EXTRACT TO READ —
Joel Spolsky and Jeff Atwood are both well-known in the blogosphere among readers interested in improving their programming skills and doing software the Right Way. Beginning with their reader base (already amenable to their cause) there were two significant levels of filtration, as reflected in the above pseudo-formulae, that ensured that SO started off with a group of people who a) cared and b) had a significant body of knowledge with respect to programming and good software practices. This is just the kind of constituency that you want to impart some positive momentum on a fledgling Q&A site.

The private beta provided an adequate growth period so that, at release, there were enough core members with a solid conception of the constitution that they helped to create. Additionally, the core was able to uphold the tenets of the constitution with power from the reputation that they built. (If there were a third reason for the site's success, it would be how empowered the high-rep members are to uphold the constitution.)

If SO had been released to the public in a Hollywood Launch, without the beta momentum they had, I believe it would have failed. The framework is not programming-specific — the community is.

Tagging

The site happens to be particularly well designed for programming questions in its tag-centric model. SO is a big pipe for programming questions with an unlimited number of virtual channels, each of which is denoted by a tag. With recently added capabilities to ignore or flag particular virtual channels, you (subtractively) take only the content that you want from the big pipe and prioritize the results. Exactly how nice this capability is will come to light when comparing SO to the other programming question outlets.

The tag model is also particularly well suited to the structure of knowledge in the programming domain, where the interests of individual constituents have a strong tendency to straddle several subdomains. Anecdotally, this is especially true for those who really care about their craft: the best programmers tend to have a great deal of depth to their knowledge, which inevitably ends up overlapping with other areas of interest. For example, most of today's great programmers use version control systems, convey information effectively through documentation, and recognize/employ design patterns. Many great programmers also understand than one programming paradigm and program in more than one language. When you mix a number of these programmers together, you get some really strong sauce. The tag system allows these members to cut out the noise and exchange information in their subdomains of expertise.

Community again: noobs

Don't take my subliminal messaging the wrong way: the noobs help. As they say, everybody starts out as a noob. It's clear that noobs pave the way for many others to follow by asking their noobish questions — that's rarely disputed. The really interesting thing is that noobs can provide a more brute force approach to answering questions correctly.

So long as the noobs are semi-informed, they're probably on SO because they're trying to learn about a topic of interest. Active learning processes are accompanied by reading and revisiting things that the more seasoned veterans haven't cared to think about in a long time. Noobs, with references fresh in their mind, can offer up suggestions or quotations (which they may or may not fully understand) while the rest of the members determine whether or not their information is helpful via votes and comments. Even if the noob's proposed answer is somehow incorrect, other members will learn exactly why. If other members thought the noob's answer was feasible as well, they'll be informed and corrected by seeing the dialog. This isn't something you get on an experts-only-answer site: interpolation of the truth through the correction of proposed answers.

GIVEN INFORMATION —
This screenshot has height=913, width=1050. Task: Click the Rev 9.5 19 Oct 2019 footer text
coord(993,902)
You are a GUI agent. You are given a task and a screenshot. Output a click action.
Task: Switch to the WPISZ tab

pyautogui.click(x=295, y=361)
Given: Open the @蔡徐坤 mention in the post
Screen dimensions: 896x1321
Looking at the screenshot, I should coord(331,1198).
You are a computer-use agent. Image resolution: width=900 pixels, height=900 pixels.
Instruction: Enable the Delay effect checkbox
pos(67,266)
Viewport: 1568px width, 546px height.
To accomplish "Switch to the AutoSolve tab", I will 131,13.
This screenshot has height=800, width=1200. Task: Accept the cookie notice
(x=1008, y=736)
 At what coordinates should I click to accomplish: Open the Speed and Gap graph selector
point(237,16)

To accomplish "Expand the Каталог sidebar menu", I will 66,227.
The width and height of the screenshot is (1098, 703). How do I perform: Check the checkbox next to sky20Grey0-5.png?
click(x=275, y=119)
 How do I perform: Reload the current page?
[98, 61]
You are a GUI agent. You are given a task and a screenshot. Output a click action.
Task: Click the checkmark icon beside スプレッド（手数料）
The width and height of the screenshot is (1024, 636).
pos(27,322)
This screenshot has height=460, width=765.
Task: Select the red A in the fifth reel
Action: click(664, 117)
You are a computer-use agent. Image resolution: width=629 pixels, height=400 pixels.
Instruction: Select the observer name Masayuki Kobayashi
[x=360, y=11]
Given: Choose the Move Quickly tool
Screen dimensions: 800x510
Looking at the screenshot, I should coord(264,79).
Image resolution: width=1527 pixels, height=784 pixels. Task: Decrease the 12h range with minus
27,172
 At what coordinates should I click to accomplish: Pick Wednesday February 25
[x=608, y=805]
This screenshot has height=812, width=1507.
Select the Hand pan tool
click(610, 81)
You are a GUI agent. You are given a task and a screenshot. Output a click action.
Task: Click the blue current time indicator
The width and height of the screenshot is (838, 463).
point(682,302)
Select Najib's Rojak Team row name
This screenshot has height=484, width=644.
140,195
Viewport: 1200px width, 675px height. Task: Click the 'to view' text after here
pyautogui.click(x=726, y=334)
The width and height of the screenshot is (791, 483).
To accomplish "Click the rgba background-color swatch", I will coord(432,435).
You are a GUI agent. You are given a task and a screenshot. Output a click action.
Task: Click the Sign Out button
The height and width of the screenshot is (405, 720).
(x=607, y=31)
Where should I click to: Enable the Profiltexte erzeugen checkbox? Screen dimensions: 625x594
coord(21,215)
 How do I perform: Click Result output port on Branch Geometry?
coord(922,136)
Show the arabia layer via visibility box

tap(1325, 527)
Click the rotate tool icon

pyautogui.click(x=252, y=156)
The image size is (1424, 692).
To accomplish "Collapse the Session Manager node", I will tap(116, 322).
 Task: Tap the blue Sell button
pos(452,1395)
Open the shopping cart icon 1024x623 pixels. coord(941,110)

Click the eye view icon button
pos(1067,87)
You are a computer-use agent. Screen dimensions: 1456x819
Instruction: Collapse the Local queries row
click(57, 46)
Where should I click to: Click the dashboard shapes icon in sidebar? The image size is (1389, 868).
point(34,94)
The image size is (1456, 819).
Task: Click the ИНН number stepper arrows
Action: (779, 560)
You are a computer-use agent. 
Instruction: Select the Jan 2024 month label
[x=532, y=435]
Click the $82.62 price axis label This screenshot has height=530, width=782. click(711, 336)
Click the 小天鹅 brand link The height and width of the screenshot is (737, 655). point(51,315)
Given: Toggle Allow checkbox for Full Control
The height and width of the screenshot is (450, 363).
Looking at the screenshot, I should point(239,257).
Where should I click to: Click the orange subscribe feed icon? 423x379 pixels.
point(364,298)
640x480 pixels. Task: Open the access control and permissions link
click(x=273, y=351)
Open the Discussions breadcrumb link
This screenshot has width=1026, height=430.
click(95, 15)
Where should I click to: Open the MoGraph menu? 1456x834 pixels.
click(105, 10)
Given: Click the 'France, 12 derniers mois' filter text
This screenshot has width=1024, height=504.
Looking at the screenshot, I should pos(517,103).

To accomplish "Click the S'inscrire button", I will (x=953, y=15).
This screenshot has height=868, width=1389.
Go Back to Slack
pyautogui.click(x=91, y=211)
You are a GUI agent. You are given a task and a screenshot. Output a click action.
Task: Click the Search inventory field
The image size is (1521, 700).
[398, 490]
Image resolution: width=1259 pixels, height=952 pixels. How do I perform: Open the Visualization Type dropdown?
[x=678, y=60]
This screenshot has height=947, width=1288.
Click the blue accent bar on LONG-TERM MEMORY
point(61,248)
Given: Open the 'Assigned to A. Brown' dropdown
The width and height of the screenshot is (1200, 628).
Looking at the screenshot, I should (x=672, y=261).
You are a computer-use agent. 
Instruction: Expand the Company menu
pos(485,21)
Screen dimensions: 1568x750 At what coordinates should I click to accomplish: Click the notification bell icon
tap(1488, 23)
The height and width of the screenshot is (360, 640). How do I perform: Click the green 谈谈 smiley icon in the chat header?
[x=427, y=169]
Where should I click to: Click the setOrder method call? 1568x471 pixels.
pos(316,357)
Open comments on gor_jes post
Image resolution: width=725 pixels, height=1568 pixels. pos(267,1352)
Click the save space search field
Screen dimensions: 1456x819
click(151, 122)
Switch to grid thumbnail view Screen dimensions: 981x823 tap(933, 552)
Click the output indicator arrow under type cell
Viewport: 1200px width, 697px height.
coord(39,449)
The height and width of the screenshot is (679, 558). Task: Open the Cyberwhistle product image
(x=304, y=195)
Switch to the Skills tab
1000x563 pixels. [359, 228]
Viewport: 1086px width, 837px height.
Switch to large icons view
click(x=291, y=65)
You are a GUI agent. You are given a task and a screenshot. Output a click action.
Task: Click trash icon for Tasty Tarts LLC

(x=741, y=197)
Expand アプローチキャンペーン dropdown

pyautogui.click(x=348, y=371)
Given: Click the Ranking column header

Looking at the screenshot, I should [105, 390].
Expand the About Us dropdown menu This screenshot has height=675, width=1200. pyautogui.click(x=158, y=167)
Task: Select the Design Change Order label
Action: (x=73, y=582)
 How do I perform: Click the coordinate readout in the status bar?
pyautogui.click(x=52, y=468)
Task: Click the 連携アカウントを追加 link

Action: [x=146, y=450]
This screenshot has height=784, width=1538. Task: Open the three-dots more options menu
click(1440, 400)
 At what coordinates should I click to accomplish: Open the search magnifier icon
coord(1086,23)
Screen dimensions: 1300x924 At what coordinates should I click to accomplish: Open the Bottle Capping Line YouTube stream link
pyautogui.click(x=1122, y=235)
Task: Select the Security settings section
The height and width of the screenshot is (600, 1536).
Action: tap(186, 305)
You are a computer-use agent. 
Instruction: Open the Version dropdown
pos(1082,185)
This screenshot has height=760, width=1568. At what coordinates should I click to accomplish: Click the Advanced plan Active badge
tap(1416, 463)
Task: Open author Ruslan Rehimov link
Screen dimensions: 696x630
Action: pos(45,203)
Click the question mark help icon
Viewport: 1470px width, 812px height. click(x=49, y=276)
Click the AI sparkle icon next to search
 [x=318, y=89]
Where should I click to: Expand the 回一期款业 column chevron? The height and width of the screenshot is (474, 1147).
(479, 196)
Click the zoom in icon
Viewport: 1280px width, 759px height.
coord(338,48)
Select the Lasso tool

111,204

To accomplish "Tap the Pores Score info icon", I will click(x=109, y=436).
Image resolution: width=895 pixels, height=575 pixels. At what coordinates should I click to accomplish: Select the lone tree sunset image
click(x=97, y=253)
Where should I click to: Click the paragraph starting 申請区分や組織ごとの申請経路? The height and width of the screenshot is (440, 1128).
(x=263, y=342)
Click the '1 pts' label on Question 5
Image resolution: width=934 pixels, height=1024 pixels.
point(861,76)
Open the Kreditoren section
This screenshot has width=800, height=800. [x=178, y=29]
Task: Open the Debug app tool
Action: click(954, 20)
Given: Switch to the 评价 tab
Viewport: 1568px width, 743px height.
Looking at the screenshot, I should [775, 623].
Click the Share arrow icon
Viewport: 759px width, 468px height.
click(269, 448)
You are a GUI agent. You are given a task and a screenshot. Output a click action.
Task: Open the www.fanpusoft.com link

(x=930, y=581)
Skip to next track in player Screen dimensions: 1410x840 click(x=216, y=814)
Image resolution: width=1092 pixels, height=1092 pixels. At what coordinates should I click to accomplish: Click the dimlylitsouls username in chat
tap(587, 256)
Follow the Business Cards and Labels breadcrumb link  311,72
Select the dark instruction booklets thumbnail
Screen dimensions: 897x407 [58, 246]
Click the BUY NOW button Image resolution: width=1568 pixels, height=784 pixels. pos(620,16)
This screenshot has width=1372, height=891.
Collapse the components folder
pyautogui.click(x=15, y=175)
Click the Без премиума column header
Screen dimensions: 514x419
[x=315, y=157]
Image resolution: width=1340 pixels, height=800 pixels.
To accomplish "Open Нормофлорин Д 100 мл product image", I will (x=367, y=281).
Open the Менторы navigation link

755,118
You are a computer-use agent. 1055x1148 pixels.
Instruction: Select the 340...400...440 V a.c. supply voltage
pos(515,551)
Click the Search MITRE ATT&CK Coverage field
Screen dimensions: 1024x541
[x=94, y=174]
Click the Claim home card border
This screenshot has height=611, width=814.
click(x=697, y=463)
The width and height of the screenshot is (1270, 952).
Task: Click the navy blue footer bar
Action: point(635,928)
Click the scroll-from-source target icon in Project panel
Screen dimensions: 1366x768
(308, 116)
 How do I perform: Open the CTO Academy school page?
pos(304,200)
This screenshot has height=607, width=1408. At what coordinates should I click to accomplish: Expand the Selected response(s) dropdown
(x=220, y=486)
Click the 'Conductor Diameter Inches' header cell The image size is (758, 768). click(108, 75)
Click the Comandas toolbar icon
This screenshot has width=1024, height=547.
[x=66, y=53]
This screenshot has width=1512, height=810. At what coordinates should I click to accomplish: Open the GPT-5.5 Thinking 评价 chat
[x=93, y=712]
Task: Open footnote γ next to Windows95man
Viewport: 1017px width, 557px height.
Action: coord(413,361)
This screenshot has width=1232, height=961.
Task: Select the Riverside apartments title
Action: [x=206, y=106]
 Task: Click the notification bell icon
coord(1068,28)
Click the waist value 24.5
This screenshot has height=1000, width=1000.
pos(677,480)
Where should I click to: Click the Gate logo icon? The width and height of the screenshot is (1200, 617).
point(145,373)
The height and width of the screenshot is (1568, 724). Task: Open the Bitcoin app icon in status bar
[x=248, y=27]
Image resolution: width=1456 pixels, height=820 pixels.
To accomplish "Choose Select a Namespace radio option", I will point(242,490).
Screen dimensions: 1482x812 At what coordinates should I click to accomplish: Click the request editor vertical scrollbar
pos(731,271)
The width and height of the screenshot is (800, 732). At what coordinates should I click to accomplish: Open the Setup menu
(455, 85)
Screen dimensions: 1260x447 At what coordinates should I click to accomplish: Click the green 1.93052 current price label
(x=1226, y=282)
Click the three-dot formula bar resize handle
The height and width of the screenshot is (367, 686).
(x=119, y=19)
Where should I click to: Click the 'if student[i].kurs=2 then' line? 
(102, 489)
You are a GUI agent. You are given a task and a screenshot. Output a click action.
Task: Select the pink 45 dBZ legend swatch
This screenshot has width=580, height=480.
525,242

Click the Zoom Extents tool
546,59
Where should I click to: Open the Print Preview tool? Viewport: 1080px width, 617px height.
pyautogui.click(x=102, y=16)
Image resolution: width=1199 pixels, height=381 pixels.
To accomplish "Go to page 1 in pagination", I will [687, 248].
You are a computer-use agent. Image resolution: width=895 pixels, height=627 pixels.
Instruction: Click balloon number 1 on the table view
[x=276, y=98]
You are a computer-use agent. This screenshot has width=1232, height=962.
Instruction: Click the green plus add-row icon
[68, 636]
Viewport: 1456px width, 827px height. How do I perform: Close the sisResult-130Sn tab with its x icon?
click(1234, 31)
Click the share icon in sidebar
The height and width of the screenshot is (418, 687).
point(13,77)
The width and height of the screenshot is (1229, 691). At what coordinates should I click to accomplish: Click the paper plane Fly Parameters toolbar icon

YOUR TASKS —
[A] Reproduce the part of the extract about SO starting at "So long as the" and ending at "of proposed answers.".
[B] Answer these questions using the extract about SO:
(i) What did the private beta provide?
(ii) What denotes each of the virtual channels in SO's big pipe?
(iii) Who decides whether the information a noob offers is helpful, and by what means?
None of the records is needed for what follows.

TASK-BY-TASK OUTPUTS —
[A]
So long as the noobs are semi-informed, they're probably on SO because they're trying to learn about a topic of interest. Active learning processes are accompanied by reading and revisiting things that the more seasoned veterans haven't cared to think about in a long time. Noobs, with references fresh in their mind, can offer up suggestions or quotations (which they may or may not fully understand) while the rest of the members determine whether or not their information is helpful via votes and comments. Even if the noob's proposed answer is somehow incorrect, other members will learn exactly why. If other members thought the noob's answer was feasible as well, they'll be informed and corrected by seeing the dialog. This isn't something you get on an experts-only-answer site: interpolation of the truth through the correction of proposed answers.

[B]
(i) It provided an adequate growth period, so that at release there were enough core members with a solid conception of the constitution they helped to create.
(ii) A tag denotes each virtual channel.
(iii) The rest of the members decide, through votes and comments.